Non avrebbe proprio visto la 77enne che attraversava davanti casa, Lidia Marchetto, pensionata, che di ritorno dalla Santa Messa del pomeriggio stava per presentarsi sull'uscio della propria abitazione. Invece, quasi sul ciglio della strada, è stata travolta e uccisa dall'auto del 40enne di Forno. Che poi, dopo l'impatto, si è fermato qualche decina di metri dopo. Ha prestato i primi soccorsi ma, purtroppo, per la 77enne, non c'è stato niente da fare.
 
Toccherà ai carabinieri di Rivara stabilire con esattezza la dinamica dello schianto. Certo è che, nel punto dove si è verificato l'incidente mortale, non ci sono le strisce pedonali. O meglio, dovrebbero esserci come dice la segnaletica verticale. Purtroppo, qualche settimana fa, la Città metropolitana ha rifatto l'asfalto ma nessuno ha pensato di realizzare anche la segnaletica orizzontale.
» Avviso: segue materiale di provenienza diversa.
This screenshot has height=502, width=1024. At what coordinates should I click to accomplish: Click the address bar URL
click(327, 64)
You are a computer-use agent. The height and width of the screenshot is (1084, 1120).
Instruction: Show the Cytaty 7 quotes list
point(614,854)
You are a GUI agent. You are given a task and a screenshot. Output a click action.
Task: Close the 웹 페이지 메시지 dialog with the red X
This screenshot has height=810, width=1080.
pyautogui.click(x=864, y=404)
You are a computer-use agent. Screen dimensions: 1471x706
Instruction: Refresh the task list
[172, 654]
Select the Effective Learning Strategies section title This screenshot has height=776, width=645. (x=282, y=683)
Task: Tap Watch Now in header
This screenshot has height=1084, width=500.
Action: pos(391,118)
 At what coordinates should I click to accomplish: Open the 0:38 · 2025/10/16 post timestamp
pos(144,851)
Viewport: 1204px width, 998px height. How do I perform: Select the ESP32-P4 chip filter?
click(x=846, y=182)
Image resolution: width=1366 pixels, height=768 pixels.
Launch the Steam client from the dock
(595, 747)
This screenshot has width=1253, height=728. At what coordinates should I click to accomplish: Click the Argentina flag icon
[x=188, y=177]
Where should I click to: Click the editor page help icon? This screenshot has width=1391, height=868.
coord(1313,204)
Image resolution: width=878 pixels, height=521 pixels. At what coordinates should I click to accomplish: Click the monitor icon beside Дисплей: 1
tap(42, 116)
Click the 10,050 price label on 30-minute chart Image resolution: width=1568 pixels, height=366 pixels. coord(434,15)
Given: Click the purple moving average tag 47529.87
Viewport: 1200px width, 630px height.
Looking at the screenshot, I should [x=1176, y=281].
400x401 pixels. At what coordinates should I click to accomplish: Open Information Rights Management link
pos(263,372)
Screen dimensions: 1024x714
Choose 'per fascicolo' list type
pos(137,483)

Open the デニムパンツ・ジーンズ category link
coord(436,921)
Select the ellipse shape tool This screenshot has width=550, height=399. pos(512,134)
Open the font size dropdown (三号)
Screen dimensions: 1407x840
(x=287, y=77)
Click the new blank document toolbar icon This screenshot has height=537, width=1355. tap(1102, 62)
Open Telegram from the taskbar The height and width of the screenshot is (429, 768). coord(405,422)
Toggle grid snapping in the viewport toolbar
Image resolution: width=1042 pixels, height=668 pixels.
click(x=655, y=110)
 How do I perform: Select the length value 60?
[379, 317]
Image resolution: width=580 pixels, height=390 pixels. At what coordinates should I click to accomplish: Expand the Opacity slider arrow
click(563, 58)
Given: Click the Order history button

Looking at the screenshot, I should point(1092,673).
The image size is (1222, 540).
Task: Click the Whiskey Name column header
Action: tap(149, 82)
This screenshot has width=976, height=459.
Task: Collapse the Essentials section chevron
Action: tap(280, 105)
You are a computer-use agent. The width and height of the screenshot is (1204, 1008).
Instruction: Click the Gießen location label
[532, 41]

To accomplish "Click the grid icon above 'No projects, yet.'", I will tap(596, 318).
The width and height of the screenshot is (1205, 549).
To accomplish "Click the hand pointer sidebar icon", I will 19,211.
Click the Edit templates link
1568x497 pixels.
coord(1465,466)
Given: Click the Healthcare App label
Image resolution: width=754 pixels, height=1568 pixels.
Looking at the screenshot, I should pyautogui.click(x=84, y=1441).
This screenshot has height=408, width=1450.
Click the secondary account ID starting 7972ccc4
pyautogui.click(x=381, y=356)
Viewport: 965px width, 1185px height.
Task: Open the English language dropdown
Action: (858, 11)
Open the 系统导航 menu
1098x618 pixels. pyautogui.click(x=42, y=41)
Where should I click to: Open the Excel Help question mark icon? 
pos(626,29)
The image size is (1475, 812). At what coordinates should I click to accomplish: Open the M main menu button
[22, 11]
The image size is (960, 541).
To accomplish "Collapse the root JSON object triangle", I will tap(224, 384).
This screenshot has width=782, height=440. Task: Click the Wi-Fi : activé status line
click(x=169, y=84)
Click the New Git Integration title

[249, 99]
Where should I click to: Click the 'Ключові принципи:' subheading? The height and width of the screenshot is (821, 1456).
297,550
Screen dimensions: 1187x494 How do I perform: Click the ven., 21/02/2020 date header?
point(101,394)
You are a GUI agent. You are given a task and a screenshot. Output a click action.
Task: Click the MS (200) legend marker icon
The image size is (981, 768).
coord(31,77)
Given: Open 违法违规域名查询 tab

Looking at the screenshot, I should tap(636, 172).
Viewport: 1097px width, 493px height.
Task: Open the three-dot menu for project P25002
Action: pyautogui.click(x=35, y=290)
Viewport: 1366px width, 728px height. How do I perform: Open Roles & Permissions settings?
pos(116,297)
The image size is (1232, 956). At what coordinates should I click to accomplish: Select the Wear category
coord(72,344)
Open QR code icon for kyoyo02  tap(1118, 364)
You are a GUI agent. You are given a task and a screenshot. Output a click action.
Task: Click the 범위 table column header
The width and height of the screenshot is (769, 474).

Nel tratto appena asfaltato, infatti, non mancano solo le strisce pedonali ma anche la linea di mezzeria e quelle che delimitano la banchina. Sul luogo dell'incidente, subito dopo l'arrivo dei medici del 118, è intervenuto anche il sindaco di Busano, Gianbattistino Chiono. Oltre a numerosi parenti della signora, ovviamente straziati dal dolore.